【短編小説】 見えるもの、見えないもの。
久しぶりに彼女が出来た。
6年ぶり。
前カノは結婚を仄めかせて来る度に、のらりくらりしていた。
その内に「友達の紹介」とやらで知り合って1か月の男と「結婚することになりました♪」と満面の笑みで報告してきた、というか知った。
Twitterで。
自分の態度を棚上げして「おいおい!!」と連絡を取ろうとしても、電話着拒、LINEブロック、メール「User Unknown」。
もちろんTwitterは見つけた瞬間リプした。
・・しても安定のブロック。
慌てて部屋へ行ってみるも、もぬけの殻。
詰みました。
40代突入となり、そんなにハッキリ言われないにしても「彼女は?」「結婚は?」「これからどうすんの?」がオブラートに包まれた物言いで飛んで来る。
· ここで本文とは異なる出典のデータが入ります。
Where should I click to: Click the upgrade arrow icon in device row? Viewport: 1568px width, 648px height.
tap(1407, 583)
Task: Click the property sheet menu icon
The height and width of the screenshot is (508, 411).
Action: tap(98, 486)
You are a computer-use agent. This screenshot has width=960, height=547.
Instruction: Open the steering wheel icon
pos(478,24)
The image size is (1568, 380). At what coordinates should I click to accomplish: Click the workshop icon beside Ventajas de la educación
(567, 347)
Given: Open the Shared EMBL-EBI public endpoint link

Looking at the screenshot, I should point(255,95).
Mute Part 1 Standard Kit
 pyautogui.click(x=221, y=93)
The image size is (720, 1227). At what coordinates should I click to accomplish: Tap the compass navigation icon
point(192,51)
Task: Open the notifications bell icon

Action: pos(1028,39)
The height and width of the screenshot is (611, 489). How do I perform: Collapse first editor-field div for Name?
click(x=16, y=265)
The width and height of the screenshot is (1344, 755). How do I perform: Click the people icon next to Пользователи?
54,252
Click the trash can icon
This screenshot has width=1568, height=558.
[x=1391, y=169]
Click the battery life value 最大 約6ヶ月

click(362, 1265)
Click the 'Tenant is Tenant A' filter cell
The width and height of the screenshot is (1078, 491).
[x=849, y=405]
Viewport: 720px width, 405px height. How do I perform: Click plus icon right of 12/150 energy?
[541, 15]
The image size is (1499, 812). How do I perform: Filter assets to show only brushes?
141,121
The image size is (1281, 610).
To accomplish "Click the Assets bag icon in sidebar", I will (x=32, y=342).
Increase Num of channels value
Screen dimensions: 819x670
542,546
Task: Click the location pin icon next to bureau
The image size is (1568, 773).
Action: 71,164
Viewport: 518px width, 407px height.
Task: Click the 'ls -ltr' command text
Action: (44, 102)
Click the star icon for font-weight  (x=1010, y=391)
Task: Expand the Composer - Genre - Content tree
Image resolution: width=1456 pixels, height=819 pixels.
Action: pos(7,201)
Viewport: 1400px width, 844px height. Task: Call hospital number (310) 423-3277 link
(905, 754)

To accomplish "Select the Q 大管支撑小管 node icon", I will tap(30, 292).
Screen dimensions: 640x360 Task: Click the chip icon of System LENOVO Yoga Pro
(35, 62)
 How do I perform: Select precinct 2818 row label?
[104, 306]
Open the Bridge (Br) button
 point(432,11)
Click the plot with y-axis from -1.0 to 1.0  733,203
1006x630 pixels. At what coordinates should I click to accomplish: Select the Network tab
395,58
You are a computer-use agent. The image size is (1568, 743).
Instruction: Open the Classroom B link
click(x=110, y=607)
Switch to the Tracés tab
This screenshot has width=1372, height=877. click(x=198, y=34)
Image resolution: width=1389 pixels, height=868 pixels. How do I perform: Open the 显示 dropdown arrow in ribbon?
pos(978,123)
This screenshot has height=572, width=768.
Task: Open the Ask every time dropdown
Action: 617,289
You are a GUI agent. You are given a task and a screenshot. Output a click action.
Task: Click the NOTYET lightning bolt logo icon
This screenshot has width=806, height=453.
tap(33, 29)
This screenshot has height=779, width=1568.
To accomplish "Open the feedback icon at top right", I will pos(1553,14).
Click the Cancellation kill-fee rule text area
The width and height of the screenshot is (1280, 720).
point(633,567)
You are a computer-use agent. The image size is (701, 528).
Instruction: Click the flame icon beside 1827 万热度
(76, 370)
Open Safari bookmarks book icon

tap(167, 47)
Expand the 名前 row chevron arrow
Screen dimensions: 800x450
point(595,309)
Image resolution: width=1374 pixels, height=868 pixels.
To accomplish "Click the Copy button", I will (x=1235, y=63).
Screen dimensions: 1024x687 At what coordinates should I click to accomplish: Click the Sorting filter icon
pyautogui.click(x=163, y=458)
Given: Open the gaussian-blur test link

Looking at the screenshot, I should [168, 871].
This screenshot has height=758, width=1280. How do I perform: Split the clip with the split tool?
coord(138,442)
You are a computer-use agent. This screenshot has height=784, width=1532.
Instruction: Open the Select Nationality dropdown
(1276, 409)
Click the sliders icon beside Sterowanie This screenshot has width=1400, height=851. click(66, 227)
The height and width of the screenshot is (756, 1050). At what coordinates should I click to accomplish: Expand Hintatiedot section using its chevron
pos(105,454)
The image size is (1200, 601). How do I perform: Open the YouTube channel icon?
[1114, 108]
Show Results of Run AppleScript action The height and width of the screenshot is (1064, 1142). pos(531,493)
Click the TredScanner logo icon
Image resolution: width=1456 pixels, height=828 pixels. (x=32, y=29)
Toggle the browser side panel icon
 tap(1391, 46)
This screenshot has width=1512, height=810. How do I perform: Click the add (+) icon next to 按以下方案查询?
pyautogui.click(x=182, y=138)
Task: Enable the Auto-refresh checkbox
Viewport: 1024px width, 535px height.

オブラートだけに、包まれているようでそうでもないことも儘あり。
そんな感じで、たまたま入ったこのバーで、隣り合わせに座って話の弾んだ彼女と連絡先を交換したところ、とんとん拍子で付き合うことになった。
バーへ行くといつも常連たちがいた。
その中で、いつもひとりで飲んでいる男がいた。
そして必ずカウンターの一番奥まった端っこに陣取り、イエガーマイスターを飲んでいる。
地下のバーで、ただでさえ薄暗いのにいつもサングラス。
誰と飲むでも無く、誰と話すでも無く、いつもグラスをじっと見ながらひとりで飲んでいる。
バーにいる誰も、彼には話し掛けない。
ある日、些細な事で言い争いになり、彼女が怒ってバーを出て行った。
オレは虫の居所が悪かったせいか、追いかけることをしなかった。
ひとり残り、強い酒を飲み続けて、したたか酔ってしまった。
例の彼が視界に入った。
ふらつく足で彼の隣の席へ腰かけた。
「話、聞こえちゃってました?」
彼の席からひとつ開けて彼女が座っていた。
酔った勢いで話し掛けた。
「いや・・・」
思ったよりも高い声の彼が返事をした。
カウンターの逆側にいるバーテンが、こちらを見るとも無しに見ている様子がわかる。
「女は些細な事で怒りますね、聞く耳も無い、ははは・・・」
独り言のように愚痴をこぼした。
「いつも、仲睦まじい様子でしたがね」
グラスから視線を動かさない彼から思いがけない返事。
「そのつもりでしたが、女心はわかりませんね、はは・・」
彼が少し下を向いてサングラスを外した。
ポケットから出したハンカチでサングラスを拭った。
「わからないままが良いですか?」
彼からの急な質問。
「うぅん、まあ、出来たらわかった方が助かりますかねぇ・・」
酔った勢いと弱気な部分が出たセリフ。
「・・・勇気がありますか?」
彼からハーブの甘い香りが漂って来る。
「勇気?」
「どうなさいますか・・」
言っている意味がわからない。
ただ、「女に逃げられた腰抜け」は困る。
「もちろん、男ですから」
笑いながら答えた。
彼が拭っていたサングラスをそっと近づけて、オレにかけた。
酔ってぼやけた視界に、彼女が他の男に腕を絡めている映像が飛び込んで来た。
音は聞こえない、ふたりは笑いながら派手な建物へ入って行った。
サングラスを掴んでカウンターへ叩きつけるように置いた。
VRゴーグルでも無い、ただのサングラス。
「んぁ? なんだコレ??」
酔いが急激に冷めて行くのを感じながら、彼を見た。
目は、合わなかった。
そこに、目が無かったから。
彼はサングラスを拾い上げて、またハンカチで拭って、かけた。
「私は身体が弱くて、そのために色々なことがありました。
元々弱いところへ、仕事中に事故に遭いましてね。
幸い命は取り留めましたが、この通り見えなくなりました。
でも、良かったと思います。
見えていたから、自分をもっと弱くしていた。
人の目を気にし過ぎて自分に無理をさせていた。
いまは自分のことは見えません。
しかし、自分の出来ることが見えるようになりました。
見えなかった人の優しさが見えるようにもなりました。
あなたは勇気がある。見た。」
彼がスっと立ち上がると、バーテンがいつの間にか彼の横に居て、彼のコートへ彼の腕を通した。
テーブル席で飲んでいた他の常連が立ち上がり、ドアを開けて出て行く彼にそっと付き添って、一緒に消えて行った。
カウンターには、オレのグラスだけが残っている。
店には静かに音楽が流れ続けている。